# Data for processing
┄┄┄┄┄┄

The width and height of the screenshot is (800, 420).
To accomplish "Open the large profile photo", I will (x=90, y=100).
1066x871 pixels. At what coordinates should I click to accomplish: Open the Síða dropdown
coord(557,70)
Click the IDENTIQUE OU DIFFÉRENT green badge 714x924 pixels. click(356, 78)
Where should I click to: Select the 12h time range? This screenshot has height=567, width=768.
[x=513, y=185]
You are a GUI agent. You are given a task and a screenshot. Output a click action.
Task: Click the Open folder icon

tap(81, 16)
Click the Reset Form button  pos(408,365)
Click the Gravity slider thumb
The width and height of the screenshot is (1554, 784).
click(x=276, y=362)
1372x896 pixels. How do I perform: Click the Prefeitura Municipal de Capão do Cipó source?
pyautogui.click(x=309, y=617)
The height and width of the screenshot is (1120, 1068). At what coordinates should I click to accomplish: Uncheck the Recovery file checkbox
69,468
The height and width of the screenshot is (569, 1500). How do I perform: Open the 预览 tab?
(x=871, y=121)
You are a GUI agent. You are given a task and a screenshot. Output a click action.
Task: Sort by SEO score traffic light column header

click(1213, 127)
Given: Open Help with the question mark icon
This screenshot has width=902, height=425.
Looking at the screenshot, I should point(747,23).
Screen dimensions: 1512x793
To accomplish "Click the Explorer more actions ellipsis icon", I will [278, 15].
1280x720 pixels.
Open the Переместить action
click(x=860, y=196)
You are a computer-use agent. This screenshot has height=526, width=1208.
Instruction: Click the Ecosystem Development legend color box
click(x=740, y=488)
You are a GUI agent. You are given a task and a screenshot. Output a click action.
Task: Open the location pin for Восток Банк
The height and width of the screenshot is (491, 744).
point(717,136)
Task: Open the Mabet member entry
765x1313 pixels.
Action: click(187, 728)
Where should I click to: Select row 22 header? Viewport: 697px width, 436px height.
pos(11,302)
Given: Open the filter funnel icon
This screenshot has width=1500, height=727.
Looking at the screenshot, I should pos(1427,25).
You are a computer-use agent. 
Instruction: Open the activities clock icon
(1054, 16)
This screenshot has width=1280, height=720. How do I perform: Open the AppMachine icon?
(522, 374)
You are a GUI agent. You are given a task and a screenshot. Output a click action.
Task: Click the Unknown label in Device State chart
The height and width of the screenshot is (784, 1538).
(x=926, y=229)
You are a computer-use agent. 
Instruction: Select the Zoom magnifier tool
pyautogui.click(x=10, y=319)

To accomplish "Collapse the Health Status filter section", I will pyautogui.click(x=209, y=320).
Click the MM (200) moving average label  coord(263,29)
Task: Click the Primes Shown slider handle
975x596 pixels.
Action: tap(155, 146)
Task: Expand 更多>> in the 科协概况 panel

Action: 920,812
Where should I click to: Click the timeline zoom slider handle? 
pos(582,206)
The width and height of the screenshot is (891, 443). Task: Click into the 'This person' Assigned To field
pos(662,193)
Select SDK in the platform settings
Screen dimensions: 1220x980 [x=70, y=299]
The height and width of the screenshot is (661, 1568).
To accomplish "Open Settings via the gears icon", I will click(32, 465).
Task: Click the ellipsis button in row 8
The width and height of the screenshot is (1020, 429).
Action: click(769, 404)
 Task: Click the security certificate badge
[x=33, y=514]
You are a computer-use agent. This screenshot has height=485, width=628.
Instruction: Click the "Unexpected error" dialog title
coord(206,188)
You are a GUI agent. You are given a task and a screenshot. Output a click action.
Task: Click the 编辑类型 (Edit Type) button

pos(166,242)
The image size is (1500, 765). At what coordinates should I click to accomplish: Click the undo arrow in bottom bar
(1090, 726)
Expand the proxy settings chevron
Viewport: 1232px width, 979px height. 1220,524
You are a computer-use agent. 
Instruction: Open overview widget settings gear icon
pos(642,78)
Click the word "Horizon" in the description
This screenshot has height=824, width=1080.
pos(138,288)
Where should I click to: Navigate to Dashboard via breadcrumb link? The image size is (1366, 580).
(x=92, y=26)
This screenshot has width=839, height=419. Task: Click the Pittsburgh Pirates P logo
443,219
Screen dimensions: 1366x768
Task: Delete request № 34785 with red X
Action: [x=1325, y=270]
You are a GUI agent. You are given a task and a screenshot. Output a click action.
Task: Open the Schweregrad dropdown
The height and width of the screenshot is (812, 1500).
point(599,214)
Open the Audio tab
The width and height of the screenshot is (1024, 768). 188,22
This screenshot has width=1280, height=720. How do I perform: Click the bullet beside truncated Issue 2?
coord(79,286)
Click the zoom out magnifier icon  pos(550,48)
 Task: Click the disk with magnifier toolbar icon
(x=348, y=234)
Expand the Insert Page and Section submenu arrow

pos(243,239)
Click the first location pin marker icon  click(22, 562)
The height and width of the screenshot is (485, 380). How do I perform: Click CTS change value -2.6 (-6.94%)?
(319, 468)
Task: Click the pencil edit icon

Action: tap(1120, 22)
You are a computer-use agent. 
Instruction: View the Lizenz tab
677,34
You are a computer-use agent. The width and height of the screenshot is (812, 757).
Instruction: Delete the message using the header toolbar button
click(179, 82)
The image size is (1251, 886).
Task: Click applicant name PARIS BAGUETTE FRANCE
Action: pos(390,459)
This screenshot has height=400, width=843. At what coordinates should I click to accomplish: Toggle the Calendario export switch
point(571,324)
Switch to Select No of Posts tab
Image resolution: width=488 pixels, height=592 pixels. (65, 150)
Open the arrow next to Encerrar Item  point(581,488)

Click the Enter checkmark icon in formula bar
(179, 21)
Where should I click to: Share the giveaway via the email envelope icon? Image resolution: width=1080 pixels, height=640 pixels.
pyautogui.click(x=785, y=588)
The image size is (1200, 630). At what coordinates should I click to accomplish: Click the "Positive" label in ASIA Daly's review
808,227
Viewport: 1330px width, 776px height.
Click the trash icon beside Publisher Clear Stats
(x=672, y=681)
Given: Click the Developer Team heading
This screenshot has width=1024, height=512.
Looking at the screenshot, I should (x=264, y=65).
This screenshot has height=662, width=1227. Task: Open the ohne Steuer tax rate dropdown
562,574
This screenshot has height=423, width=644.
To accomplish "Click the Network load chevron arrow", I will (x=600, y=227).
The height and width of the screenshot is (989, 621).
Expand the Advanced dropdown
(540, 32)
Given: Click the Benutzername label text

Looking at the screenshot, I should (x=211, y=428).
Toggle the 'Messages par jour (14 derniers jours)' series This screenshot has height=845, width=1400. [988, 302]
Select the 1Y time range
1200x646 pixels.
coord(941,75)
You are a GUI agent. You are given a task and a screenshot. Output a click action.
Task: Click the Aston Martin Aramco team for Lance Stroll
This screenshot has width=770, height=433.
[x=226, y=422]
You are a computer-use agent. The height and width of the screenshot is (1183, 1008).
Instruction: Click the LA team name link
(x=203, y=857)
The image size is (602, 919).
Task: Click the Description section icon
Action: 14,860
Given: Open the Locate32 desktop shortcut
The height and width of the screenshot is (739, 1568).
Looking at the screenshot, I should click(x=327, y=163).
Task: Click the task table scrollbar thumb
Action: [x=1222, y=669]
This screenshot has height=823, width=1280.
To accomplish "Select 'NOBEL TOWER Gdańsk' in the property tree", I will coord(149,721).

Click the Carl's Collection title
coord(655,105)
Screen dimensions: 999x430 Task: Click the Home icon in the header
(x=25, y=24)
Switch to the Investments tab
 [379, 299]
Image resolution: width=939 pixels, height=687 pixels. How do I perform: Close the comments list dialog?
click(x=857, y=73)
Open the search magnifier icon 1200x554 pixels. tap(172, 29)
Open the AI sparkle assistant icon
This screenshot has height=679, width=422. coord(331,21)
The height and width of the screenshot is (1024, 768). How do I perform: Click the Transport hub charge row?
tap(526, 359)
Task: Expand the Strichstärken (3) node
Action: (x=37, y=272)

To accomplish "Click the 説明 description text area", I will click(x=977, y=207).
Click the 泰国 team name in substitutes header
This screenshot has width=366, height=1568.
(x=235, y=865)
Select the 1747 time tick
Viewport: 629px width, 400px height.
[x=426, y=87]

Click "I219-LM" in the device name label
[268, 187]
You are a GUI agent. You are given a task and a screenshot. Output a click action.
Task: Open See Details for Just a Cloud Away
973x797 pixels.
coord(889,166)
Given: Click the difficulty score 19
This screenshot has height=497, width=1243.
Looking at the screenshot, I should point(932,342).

┄┄┄┄┄┄

# Required action
Take every line from the records above that has the word "filter" and copy it.

# Finished task
Given: Open the filter funnel icon
To accomplish "Collapse the Health Status filter section", I will pyautogui.click(x=209, y=320).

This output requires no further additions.